● **DESCRIPTION OF THE TASK**
Select and copy every line of the data below that contains the string "value". Letter case must match.

● **PROVIDED DATA**
====

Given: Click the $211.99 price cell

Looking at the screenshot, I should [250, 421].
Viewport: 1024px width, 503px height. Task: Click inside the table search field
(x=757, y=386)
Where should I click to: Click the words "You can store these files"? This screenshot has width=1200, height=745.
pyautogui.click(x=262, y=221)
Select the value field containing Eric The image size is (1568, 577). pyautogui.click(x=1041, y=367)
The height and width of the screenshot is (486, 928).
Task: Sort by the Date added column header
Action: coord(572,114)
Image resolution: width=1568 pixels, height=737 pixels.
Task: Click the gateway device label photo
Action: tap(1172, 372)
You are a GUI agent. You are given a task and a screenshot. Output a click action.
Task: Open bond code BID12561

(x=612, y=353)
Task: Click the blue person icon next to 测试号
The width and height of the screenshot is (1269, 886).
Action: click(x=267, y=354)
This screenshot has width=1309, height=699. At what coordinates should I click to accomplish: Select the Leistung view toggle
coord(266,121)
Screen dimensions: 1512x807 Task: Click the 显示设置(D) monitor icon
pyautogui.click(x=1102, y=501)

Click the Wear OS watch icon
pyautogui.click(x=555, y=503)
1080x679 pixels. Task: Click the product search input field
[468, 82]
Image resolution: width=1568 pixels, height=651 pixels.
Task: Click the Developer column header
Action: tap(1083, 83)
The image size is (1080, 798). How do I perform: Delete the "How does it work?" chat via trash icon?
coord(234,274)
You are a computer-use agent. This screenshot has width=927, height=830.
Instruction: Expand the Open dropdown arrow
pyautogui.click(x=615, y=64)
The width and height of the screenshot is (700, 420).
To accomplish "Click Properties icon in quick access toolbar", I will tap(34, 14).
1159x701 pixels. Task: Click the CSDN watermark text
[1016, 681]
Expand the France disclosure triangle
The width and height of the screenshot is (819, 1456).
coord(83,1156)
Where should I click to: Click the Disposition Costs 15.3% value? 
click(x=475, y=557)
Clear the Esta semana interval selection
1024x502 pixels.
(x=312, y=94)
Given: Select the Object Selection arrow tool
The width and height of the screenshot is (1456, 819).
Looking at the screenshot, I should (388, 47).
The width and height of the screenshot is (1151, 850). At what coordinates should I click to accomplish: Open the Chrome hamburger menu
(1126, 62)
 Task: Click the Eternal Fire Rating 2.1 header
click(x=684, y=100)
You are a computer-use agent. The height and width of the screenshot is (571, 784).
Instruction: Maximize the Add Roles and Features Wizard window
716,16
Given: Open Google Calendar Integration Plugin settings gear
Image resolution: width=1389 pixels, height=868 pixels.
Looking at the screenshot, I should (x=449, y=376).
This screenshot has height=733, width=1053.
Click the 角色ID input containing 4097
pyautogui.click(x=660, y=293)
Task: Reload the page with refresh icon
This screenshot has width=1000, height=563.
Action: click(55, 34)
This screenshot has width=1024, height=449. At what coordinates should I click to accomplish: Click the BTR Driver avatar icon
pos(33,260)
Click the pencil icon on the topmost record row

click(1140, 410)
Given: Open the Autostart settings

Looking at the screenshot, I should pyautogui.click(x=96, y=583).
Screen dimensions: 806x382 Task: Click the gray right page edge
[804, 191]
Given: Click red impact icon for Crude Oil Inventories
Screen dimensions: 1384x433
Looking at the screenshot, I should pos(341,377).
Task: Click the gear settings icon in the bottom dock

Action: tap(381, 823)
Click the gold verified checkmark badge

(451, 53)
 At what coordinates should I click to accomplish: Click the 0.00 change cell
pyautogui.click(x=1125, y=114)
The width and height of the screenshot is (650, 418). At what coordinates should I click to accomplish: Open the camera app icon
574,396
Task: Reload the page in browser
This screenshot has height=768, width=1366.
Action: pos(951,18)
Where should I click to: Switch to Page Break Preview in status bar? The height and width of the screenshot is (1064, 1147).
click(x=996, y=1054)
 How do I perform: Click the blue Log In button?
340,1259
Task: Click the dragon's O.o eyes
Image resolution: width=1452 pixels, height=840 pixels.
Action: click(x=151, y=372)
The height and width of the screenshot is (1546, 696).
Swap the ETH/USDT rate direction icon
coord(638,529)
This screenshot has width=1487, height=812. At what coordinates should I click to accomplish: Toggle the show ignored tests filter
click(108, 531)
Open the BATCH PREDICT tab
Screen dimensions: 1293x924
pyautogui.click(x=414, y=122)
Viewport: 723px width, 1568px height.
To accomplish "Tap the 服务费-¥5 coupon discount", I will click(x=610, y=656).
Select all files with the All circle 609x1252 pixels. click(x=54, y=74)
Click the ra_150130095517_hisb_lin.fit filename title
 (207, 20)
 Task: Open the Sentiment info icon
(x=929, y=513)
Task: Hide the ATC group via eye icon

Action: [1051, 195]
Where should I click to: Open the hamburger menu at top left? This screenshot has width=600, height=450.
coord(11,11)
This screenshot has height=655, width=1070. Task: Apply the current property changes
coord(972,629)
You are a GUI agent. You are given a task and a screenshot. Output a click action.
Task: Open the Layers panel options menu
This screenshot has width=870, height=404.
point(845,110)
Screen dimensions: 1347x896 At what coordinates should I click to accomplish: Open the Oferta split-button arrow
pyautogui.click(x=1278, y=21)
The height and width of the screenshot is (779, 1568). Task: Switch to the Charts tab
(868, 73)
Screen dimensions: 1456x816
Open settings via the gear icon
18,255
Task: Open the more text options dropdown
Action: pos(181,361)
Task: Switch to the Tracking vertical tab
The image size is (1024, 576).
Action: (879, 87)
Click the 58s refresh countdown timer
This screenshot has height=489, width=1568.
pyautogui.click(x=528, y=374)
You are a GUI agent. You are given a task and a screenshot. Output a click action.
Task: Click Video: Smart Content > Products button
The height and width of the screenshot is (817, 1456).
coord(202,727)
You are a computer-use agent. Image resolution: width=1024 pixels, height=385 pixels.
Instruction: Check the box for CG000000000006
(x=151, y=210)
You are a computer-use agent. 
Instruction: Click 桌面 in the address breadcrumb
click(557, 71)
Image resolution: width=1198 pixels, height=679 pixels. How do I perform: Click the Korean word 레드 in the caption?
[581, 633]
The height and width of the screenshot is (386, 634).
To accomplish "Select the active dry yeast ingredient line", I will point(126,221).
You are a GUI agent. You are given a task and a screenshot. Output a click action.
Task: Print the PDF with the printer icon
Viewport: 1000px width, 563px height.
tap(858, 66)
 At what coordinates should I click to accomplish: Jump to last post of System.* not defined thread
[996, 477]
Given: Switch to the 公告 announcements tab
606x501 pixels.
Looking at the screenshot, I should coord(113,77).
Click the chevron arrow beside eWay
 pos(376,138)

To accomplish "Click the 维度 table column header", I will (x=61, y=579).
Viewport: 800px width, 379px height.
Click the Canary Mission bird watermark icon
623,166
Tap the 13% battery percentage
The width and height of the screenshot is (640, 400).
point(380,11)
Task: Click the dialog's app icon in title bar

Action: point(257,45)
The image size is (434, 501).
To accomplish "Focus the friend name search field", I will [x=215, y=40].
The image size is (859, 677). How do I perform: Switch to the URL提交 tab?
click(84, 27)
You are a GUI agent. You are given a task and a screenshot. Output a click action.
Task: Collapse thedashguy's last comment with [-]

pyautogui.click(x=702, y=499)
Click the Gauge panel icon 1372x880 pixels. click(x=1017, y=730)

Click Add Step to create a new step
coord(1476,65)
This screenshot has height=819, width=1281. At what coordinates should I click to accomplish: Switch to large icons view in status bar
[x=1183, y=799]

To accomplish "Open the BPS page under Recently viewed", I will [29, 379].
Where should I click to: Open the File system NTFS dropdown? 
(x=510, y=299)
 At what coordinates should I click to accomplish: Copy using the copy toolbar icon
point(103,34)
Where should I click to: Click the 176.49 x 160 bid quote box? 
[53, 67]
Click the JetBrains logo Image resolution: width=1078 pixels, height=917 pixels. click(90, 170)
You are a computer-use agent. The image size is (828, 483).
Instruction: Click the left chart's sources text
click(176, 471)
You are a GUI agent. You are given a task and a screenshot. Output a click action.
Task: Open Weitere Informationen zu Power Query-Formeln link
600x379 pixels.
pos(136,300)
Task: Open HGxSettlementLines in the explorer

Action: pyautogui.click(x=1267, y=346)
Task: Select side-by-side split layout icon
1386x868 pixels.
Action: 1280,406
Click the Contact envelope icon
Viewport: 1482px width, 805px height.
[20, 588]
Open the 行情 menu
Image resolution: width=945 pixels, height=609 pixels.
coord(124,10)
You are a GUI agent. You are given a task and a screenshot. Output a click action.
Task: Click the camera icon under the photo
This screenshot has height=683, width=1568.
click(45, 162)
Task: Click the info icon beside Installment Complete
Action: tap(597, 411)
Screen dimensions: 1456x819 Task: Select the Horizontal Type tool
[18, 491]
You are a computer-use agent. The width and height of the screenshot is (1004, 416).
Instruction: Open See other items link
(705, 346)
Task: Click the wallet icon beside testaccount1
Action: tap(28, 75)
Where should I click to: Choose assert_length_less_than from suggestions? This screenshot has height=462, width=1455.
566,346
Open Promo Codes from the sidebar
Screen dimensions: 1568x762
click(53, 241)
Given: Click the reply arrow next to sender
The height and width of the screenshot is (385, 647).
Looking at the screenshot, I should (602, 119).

====

● **CORRECT RESPONSE**
Select the value field containing Eric The image size is (1568, 577). pyautogui.click(x=1041, y=367)
Where should I click to: Click the Disposition Costs 15.3% value? 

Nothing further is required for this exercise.